The data:

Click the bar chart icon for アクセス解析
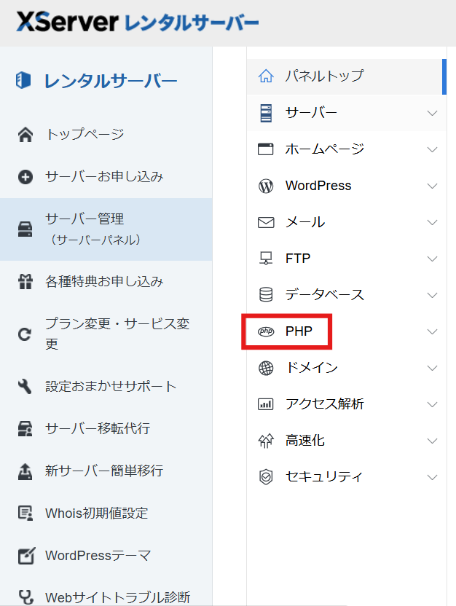[x=266, y=404]
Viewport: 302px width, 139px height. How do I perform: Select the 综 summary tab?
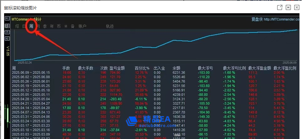17,26
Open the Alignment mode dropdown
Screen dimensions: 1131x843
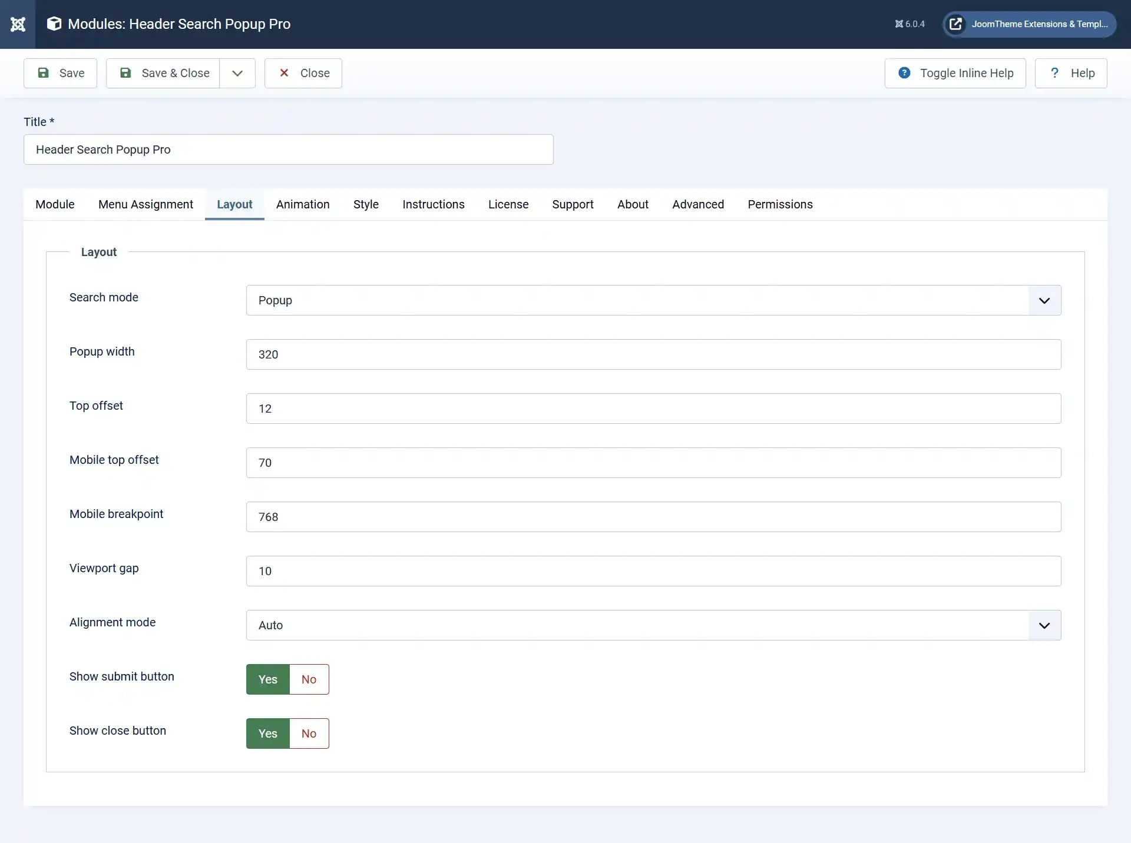coord(1044,625)
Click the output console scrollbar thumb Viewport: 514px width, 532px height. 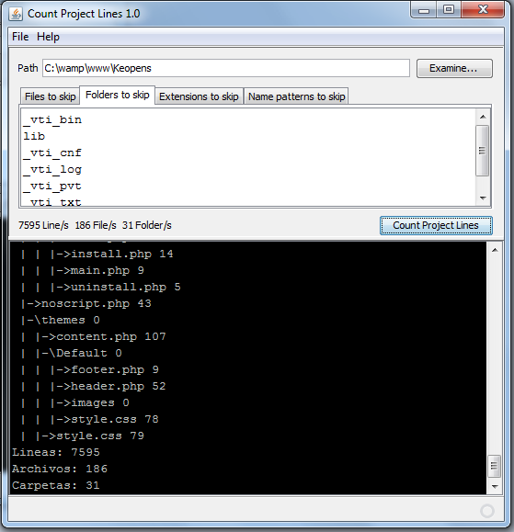tap(495, 466)
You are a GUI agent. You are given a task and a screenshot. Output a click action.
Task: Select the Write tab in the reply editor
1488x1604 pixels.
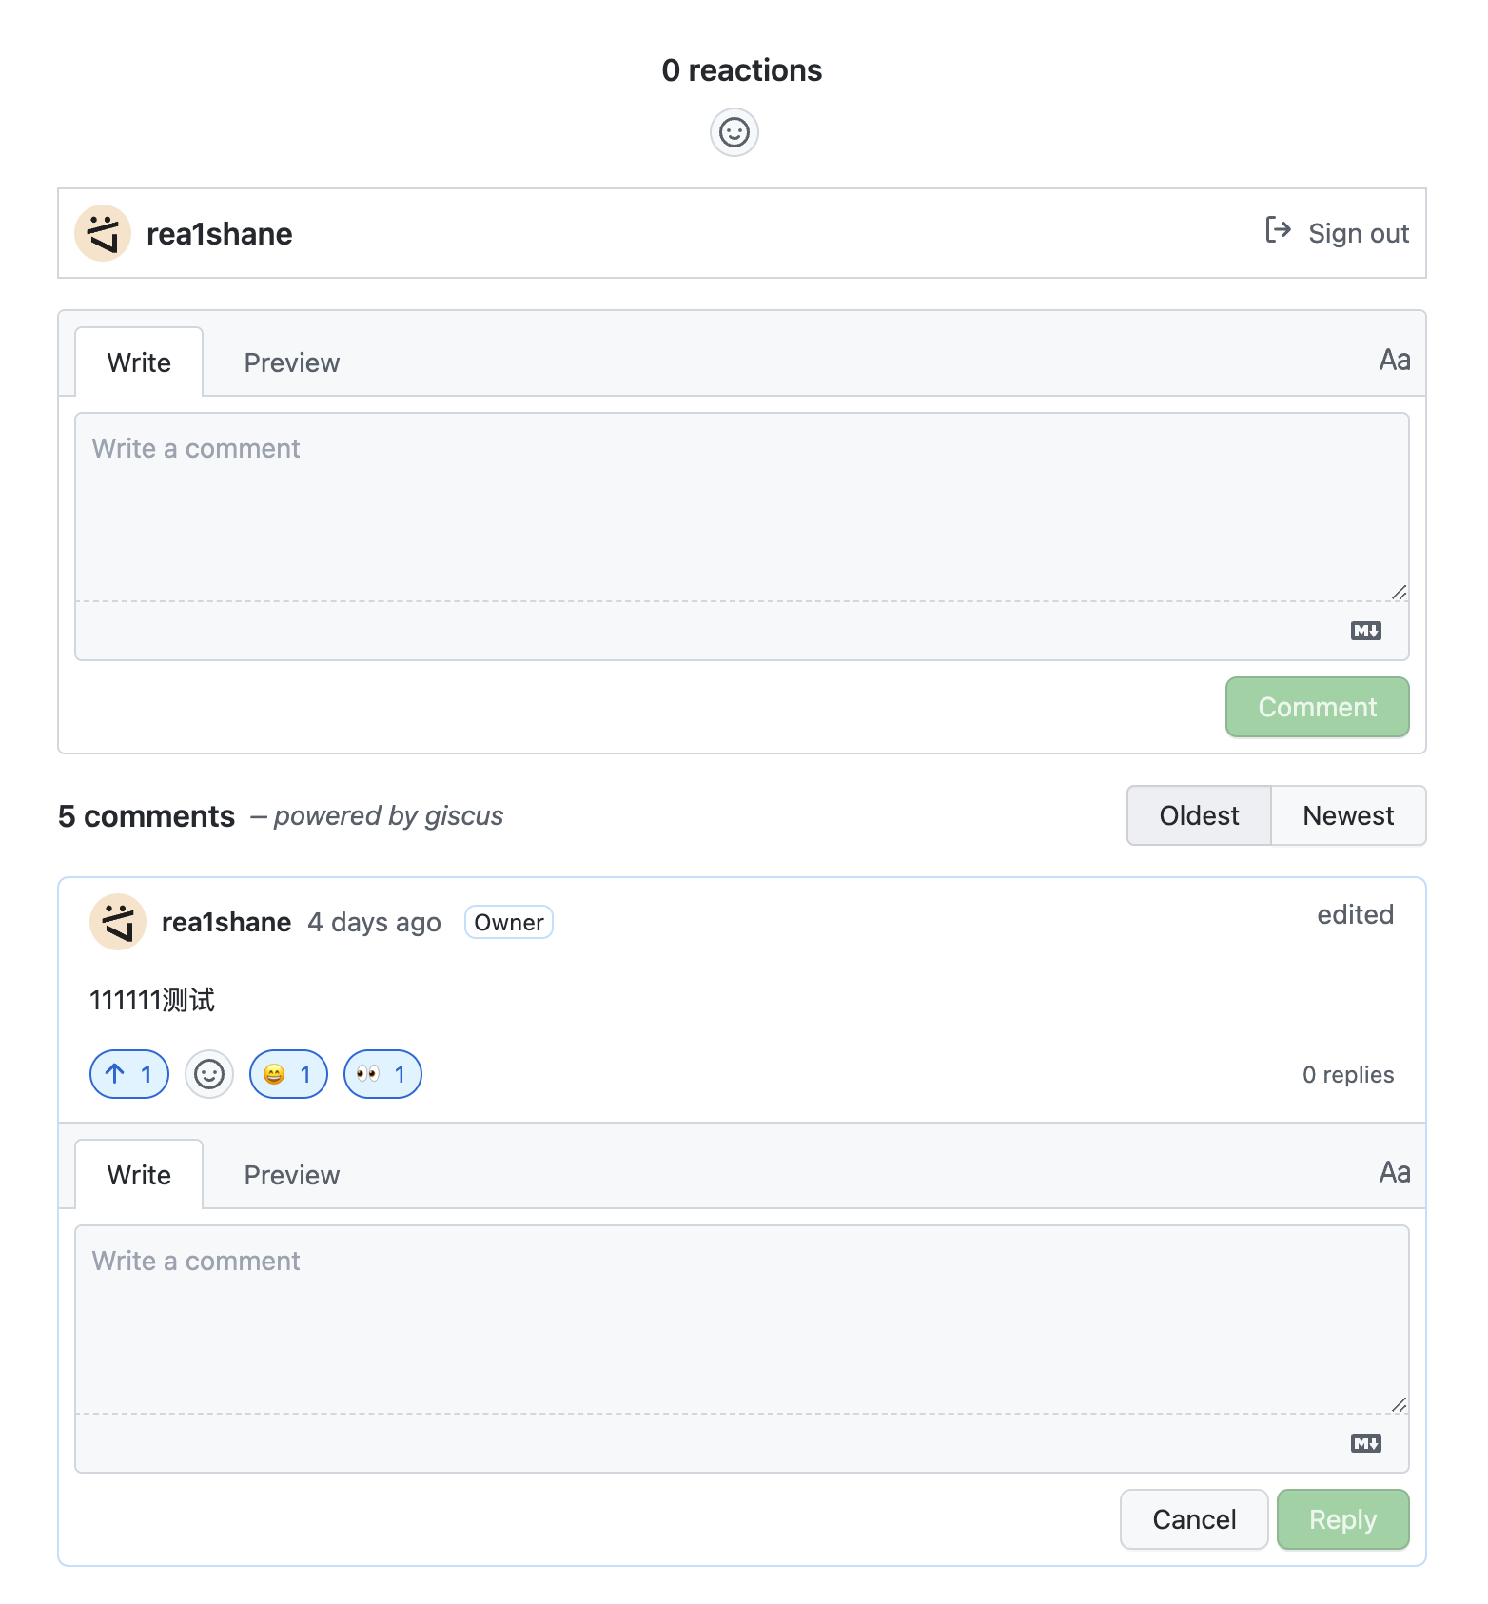pyautogui.click(x=138, y=1174)
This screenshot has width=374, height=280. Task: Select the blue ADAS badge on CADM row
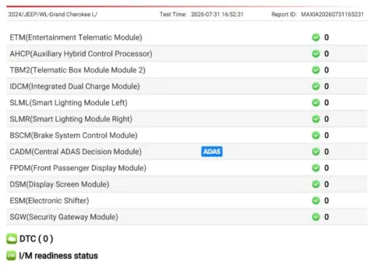click(x=212, y=152)
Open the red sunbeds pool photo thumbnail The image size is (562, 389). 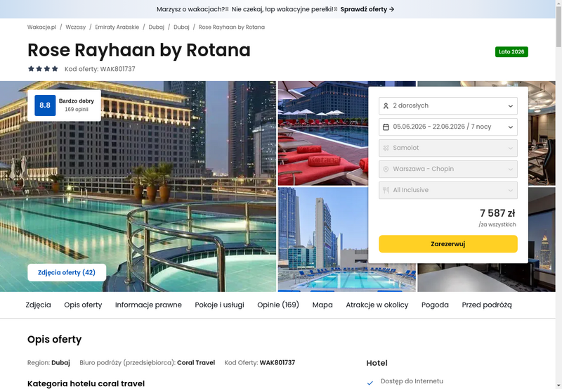coord(322,134)
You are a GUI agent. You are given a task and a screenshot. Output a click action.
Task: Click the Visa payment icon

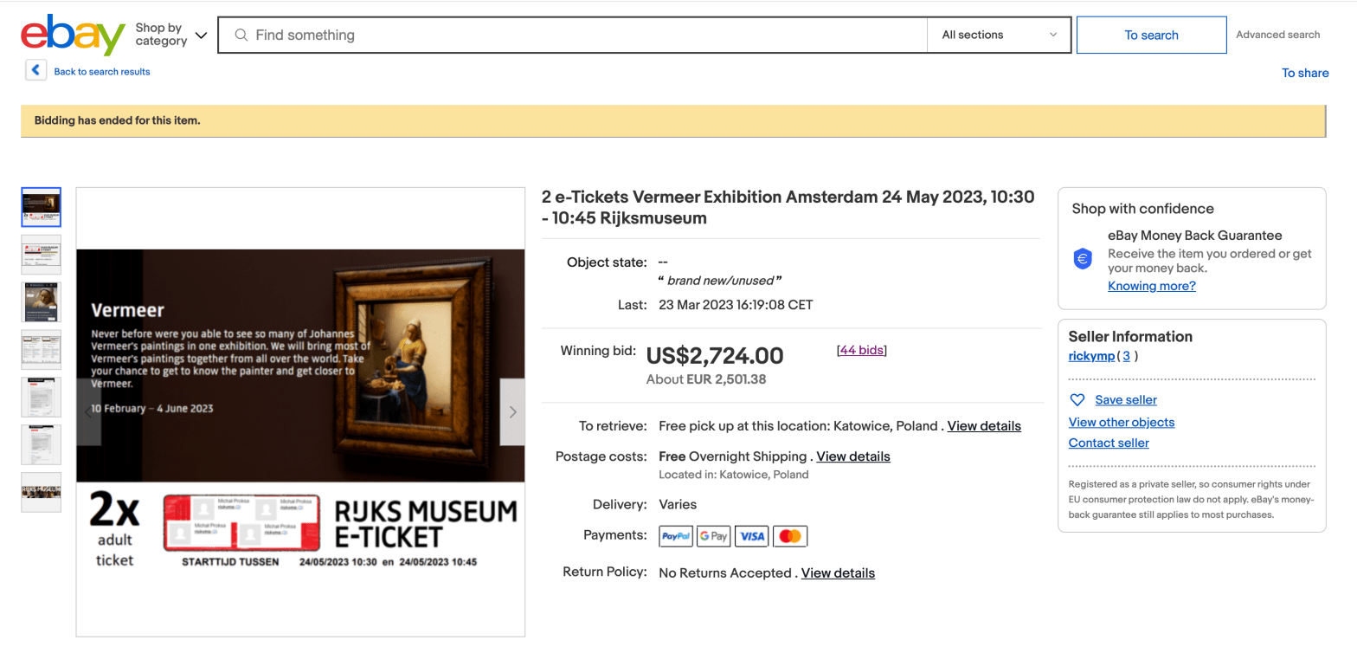pyautogui.click(x=752, y=536)
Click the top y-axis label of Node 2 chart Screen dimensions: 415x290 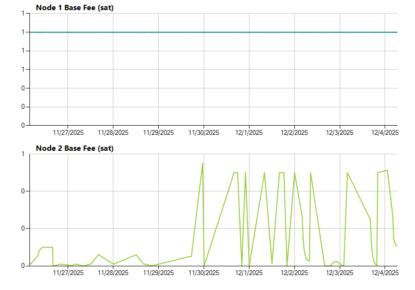pos(23,154)
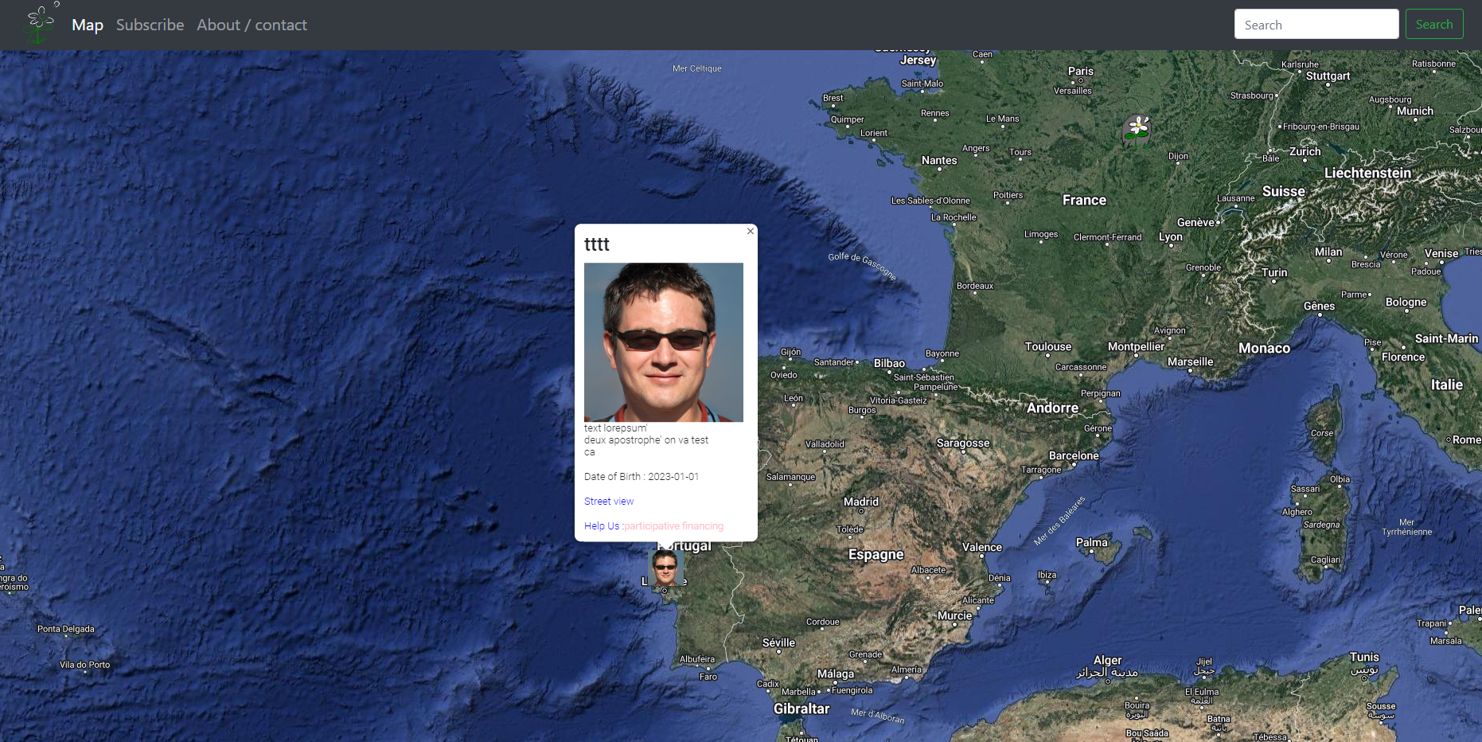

What to work on:
Show every line of the material above that contains the word "icon". Case counts.

Response for this exercise:
Click the bar chart icon for アクセス解析
Task: Click the Visa payment icon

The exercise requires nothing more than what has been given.